Hey jokes
Hey freshfry, are you on? Because I'm ready to play on the Xbox.
Hey there, wanna buy some chromosomes?
Hey guys, it's an alien!
Mom: Hey, there's IHOP.
Kid: You hop to.
What did the 90s rocker Space Engineer in multiplayer Miner yell at the Troll stealing his stuff?
"Hey! give me my Nickelback!"
Hey girl, are you a wizard? Because you cast lit in my Final Fantasy!
Sans: Hey Frisk, why didn't the skeleton go to the dance?
Frisk: Why didn't he go to the dance?
Sans: 'Cause he had no body to dance with!
Hey!
My childhood tormentor was at school. I walked through so I could get to class.
And then he said, "Hey, you donkey!"
I said, "Thank you, I'm so happy that I'm something, not nothing like you!" And I gave him a pink lollipop. He walked off. And I became popular. Or should I say, Lolli-Popular? Sorry.
Clarie: I don't even care if it was a joke he made on me, you and Karlen, and if you think I'm getting over it, then you must have an oatmeal for a brain.
Jordan: Clarie ... you are so sensitive when she tells a little joke about you, me, and Karlen.
Clarie: It was painful!
Jordan: Who cares? I laughed. Ben is not a bad person, okay, calm down.

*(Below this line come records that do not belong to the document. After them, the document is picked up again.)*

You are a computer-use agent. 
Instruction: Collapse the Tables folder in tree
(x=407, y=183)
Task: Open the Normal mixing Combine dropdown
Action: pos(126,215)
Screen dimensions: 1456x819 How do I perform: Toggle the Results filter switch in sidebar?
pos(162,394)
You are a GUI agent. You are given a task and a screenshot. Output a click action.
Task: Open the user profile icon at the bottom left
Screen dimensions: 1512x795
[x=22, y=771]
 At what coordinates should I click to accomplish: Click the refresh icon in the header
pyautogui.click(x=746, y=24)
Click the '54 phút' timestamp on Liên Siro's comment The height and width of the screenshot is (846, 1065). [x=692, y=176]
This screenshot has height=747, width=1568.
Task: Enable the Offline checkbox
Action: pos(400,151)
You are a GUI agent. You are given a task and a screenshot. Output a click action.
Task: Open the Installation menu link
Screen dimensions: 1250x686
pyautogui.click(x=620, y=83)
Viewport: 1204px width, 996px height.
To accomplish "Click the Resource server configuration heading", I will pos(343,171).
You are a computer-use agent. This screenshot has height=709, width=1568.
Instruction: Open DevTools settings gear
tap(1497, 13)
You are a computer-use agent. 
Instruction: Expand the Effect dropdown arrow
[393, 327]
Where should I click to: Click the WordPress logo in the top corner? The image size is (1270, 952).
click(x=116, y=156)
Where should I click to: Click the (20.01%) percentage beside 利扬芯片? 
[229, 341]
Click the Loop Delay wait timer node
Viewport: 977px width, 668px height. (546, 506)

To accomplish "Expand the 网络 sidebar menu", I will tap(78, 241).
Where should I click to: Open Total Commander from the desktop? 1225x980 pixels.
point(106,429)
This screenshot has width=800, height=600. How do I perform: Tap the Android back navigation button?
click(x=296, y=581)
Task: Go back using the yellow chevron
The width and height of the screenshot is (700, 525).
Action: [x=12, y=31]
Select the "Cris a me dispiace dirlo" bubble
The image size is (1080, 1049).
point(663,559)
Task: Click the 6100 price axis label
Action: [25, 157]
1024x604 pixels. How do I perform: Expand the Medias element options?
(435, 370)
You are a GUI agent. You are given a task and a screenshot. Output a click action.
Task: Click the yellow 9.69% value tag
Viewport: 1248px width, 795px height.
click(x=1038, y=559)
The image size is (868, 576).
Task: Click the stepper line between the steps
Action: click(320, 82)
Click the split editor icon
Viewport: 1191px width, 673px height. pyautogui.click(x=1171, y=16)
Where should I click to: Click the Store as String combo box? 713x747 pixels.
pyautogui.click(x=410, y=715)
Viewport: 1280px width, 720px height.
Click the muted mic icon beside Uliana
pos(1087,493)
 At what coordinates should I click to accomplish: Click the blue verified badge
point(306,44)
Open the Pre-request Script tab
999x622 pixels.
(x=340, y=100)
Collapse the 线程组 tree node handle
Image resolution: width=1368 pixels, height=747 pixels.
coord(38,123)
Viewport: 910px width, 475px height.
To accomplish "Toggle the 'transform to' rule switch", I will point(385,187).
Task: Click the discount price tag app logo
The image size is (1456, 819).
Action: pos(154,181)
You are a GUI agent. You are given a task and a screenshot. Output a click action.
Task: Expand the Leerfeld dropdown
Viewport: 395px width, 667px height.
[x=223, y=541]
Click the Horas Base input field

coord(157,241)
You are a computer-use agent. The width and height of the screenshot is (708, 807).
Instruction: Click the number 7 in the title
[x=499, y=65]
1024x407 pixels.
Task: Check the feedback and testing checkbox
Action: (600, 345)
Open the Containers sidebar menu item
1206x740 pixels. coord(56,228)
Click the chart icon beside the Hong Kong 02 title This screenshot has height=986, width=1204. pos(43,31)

Clarie: Ben is a bad person. We are making friends with a bully/thug, but you say that he is not a "bad person", my mom is going to kill me if she finds out that I am hanging out with those kinds of people!
Jordan: Then don't tell her! Listen, I need you, give Ben a chance! Please?
Clarie: Shush, Karlen is coming!
Karlen: Hey guys, that Ben guy for sure has a way of saying words, I wish I could hurt him!!
Hey, look, it's that "TRAINS gender" guy. He says, "I like trains." Uh oh!
I may not be that good with puns on this site, but I got a skele-ton of jokes. Hey, what's the matter pal, is there something crawling under your skin?
Hey anime girl, I hope you know that Jayden is a boy and we got back together.
Hahahaha, you never had a chance, so hahahaha!
Hey, Mom, I am ugly.
"Facts," my mom says.
Me: Hey, do you wanna hear a joke?
Friend: Sure.
Me: Why don't churches have WiFi?
Friend: Why?
Me: They can't compete with an invisible force that actually works.
The duck walked up to the lemonade stand.
And he said to the man Running the stand, "Hey! Bomp bomp bomp Got any grapes?"
What did Pepper say to Spray?
"Hey Spray, I'm Pepper, and I think we should fight crime!"
My wife's dyslexic, but hey, nobody's perfect.
So, a person walked into a shop.
Shop guy: "Hey RETARD RETARD RETARD RETARD RETARD RETARD RETARD RETARD RETARD RETARD RETARD RETARD RETARD RETARD RETARD RETARD RETARD RETARD RETARD RETARD RETARD RETARD RETARD RETARD RETARD RETARD RETARD RETARD RETARD RETARD RETARD RETARD RETARD RETARD RETARD RETARD RETARD RETARD RETARD RETARD RETARD RETARD RETARD RETARD."
This is REALLY funny.
Please upvote, comment, and like.
Thank you very much.
The man walks into a bar, reaches into his pocket, and pulls out a tiny piano and a tiny piano player. The piano player starts playing the piano. The guy next to him asks where he got that. The man says there is a genie out on the corner granting wishes.
So the man sitting next to him jumps up and runs outside. He says to the genie, "I want a million bucks." The genie snaps his fingers, and a million ducks appear in the road. The man comes back inside and says, "Hey, that genie is a little hard of hearing." The man says, "Well, did you really think I'd ask for a 12-inch pianist?"